* [Extrait du texte]:
━━━━━━
Cette motion de censure n'a pas le soutien de 123 députés, ce qui diminue fortement ses chances de réussite, car il faut une majorité absolue à l'Assemblée pour renverser le gouvernement. Cependant, le RN continue de demander l'abrogation de la réforme d'Elisabeth Borne qui augmente l'âge de départ à 64 ans. Mais plusieurs raisons poussent le RN à ne pas agir maintenant.

"Une censure aujourd'hui ne changerait pas la réforme des retraites, ce serait un coup pour rien. Nous, on se demande quel serait le gain pour les Français", a dit Sébastien Chenu sur France Inter. C'est la raison principale du RN pour ne pas voter la censure : ils veulent se concentrer sur le budget d'automne. "On aura plein d'occasions de censurer sur le budget, donc on peut attendre quelques semaines", a ajouté un autre député du RN à France Télévisions.

"François Bayrou va annoncer de mauvaises nouvelles sur le budget cet été, donc cela aura plus de sens de censurer à ce moment-là", a déclaré un membre du RN. Le parti veut aussi garder la pression sur le Premier ministre, qui doit présenter un budget avant le 14 juillet. "Si François Bayrou est intelligent, il présentera un budget avec des mesures qui nous conviennent. On fixera nos limites et il faudra les respecter", a indiqué un responsable du RN.

Lors d'une visite dans un salon d'entreprises, Jordan Bardella a parlé de la censure à la rentrée. "Le moment clé de ce gouvernement sera le vote du budget", avec des débats importants sur l'immigration et les dépenses publiques, a-t-il expliqué. Le président du RN n’a pas exclu de déposer une motion de censure sur les "questions énergétiques", si le gouvernement prend une décision sans que le Parlement ait discuté du sujet.

En laissant François Bayrou gérer la motion de la gauche, Marine Le Pen espère garder son écoute et son poste de députée. Si le gouvernement est renversé, il y aura de l’instabilité politique. Le président pourra dissoudre l’Assemblée nationale après le 8 juillet. Cependant, Marine Le Pen ne pourrait pas se présenter à des élections anticipées à cause de sa condamnation. "Si on réalise que la censure peut provoquer une dissolution, on en parlera et on prendra ça en compte", a reconnu un député du RN. "Le fait que Marine ne puisse pas se présenter à une éventuelle élection législative rend notre position moins motivée", a déclaré un autre élu. "Elle peut toujours avoir de l'influence en dehors de l'Assemblée."
━━━━━━
* [Problèmes]:
- A) Recopiez le passage de l'extrait sur la motion de censure en commençant par « Cette motion de » et en finissant par « à France Télévisions. », puis échangez « France Inter » contre « RTL ».
- B) Indiquez, s'il vous plaît, la date avant laquelle le Premier ministre doit présenter un budget d'après l'extrait sur la motion de censure.

* [Lignes de données]:
━━━━━━
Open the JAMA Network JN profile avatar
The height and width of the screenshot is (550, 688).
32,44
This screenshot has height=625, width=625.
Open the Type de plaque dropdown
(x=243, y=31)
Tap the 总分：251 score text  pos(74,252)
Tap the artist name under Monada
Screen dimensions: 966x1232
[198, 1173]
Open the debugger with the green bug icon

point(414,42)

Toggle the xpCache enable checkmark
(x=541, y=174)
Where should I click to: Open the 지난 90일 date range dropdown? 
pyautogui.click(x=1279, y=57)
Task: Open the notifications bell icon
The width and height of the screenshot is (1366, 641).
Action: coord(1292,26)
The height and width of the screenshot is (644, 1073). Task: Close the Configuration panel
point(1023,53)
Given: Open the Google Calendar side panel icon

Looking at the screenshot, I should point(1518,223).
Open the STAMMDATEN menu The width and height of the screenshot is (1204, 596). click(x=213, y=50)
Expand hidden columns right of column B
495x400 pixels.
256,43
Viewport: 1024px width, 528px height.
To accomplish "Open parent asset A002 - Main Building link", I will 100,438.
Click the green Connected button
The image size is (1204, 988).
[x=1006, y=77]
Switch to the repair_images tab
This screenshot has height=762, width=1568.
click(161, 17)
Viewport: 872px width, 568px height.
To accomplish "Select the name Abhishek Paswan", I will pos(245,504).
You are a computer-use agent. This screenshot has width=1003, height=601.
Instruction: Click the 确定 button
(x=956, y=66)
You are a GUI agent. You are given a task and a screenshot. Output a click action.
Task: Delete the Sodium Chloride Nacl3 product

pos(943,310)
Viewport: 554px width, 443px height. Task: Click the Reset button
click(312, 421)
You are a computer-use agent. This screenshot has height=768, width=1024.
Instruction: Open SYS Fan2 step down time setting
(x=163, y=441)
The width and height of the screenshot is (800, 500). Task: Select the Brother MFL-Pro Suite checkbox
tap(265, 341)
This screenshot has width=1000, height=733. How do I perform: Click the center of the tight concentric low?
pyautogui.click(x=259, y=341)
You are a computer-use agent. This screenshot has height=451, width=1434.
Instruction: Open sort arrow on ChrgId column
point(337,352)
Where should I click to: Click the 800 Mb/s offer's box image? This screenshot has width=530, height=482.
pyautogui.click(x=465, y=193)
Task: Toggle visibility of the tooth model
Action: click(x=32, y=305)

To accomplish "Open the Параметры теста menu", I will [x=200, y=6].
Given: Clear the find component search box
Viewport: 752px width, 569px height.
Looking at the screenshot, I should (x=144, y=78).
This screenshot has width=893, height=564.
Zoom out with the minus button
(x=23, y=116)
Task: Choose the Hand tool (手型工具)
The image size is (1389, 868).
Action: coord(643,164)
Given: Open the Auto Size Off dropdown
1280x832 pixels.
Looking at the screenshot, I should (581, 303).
━━━━━━
* [Réponses par tâche]:
- A)
Cette motion de censure n'a pas le soutien de 123 députés, ce qui diminue fortement ses chances de réussite, car il faut une majorité absolue à l'Assemblée pour renverser le gouvernement. Cependant, le RN continue de demander l'abrogation de la réforme d'Elisabeth Borne qui augmente l'âge de départ à 64 ans. Mais plusieurs raisons poussent le RN à ne pas agir maintenant.

"Une censure aujourd'hui ne changerait pas la réforme des retraites, ce serait un coup pour rien. Nous, on se demande quel serait le gain pour les Français", a dit Sébastien Chenu sur RTL. C'est la raison principale du RN pour ne pas voter la censure : ils veulent se concentrer sur le budget d'automne. "On aura plein d'occasions de censurer sur le budget, donc on peut attendre quelques semaines", a ajouté un autre député du RN à France Télévisions.

- B) Avant le 14 juillet.